Jakarta – Kementerian Kelautan dan PerikananPKC) Sesuai dengan PP No 85/2021, Harga Patokan Ikan (HPI) terbaru akan digunakan untuk memprediksi kerugian pemerintah berupa PNBP dan tarif KKP.

“Dalam 10 tahun terakhir, terjadi defisit pemerintah dengan tidak mengubah harga relatif ikan. Antara Jakarta, Minggu (14/11/2020). 2021).

Zeine menjelaskan perubahan PI di HPI berdasarkan data harga ikan dari 124 pelabuhan perikanan yang dikumpulkan selama dua tahun terakhir.

Menurut dia, perubahan HPI itu wajar karena harga barang 10 tahun lalu tidak sama dengan harga rata-rata saat ini.

Baca Juga: Aturan Baru KKP PNBP, Tarif Rp0 untuk Pengusaha Kecil, Cek Ketentuannya

Pihaknya, Menteri Kelautan dan Perikanan, Capt. KP No 98 tentang produktivitas kapal penangkap ikan tahun 2021, sebelumnya mengkaji aturan tersebut.

“Kemarin maksimal (alat tangkap) long line dan mancing cumi bisa mencapai 400 dan 500 persen. Ini yang terbesar. Sekarang sudah meningkat menjadi 104 persen. Kenapa mahal, karena pada 2010 harga cumi-cumi hanya Rp. Saat ini nilainya kurang dari 100 persen, kecuali cumi-cumi dan alat tangkap rawai, yang kini diterima oleh para pelaku usaha.

Baca Selengkapnya: 1 Kolam Pengembangan Udang Bisa Menghasilkan $40 Juta, Ayo Dicoba

IKLAN. Menurut PP No. 85 Tahun 2021, PNBP dibagi menjadi tiga kategori: pra produksi, pasca produksi, dan pemutusan kontrak.

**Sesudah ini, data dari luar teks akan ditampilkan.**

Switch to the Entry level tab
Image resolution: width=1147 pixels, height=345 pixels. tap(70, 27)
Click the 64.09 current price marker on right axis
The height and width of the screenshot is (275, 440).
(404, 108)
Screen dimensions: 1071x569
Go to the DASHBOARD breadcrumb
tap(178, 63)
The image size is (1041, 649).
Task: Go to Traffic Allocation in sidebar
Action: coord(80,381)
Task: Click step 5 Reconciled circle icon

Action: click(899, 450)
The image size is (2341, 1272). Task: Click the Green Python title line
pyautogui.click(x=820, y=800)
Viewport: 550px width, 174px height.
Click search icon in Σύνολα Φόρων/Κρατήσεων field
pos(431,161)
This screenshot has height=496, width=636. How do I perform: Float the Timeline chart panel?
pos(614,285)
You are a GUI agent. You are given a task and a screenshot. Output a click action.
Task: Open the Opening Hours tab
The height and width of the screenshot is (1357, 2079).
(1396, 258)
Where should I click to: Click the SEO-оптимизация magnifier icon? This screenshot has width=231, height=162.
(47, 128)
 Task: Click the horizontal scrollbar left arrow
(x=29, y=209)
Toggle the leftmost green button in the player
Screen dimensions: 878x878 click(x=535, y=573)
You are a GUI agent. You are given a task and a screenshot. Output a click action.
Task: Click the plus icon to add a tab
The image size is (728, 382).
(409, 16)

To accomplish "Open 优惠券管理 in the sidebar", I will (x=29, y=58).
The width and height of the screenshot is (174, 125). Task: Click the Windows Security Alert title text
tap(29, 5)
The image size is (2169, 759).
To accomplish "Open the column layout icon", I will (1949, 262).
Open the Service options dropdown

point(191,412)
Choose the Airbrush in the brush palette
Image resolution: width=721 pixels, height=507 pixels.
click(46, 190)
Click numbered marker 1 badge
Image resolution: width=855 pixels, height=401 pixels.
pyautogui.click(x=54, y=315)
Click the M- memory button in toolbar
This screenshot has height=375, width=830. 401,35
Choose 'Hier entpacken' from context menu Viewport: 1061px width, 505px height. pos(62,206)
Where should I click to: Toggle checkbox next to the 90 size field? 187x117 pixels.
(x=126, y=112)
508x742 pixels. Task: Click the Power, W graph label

Untuk sistem pasca produksi sendiri, menurut dia, untuk menggantikan sistem pra produksi, akan diterapkan secara penuh pada awal tahun anggaran 2023.

Sementara itu, strategi masih dalam proses finalisasi.

Zeini menegaskan, kapal penangkap ikan di bawah 30 GT bisa menahan lebih dari 12 mil di bawah izin KKP sesuai PP 85/2021. Sedangkan kapal dengan ukuran yang sama di bawah 12 mil tidak dikenakan PNP dan memiliki izin dari pemerintah setempat.

Sumber artikel : https://economy.okezone.com/read/2021/11/14/320/2501631/negara-berpotensi-rugi-kkp-terbitkan-aturan-baru-harga-patokan-ikan

# Bagikan informasi ini kepada teman atau kerabat Anda

Kontak Kami

Apabila ada yang ditanyakan, silahkan hubungi kami melalui kontak di bawah ini.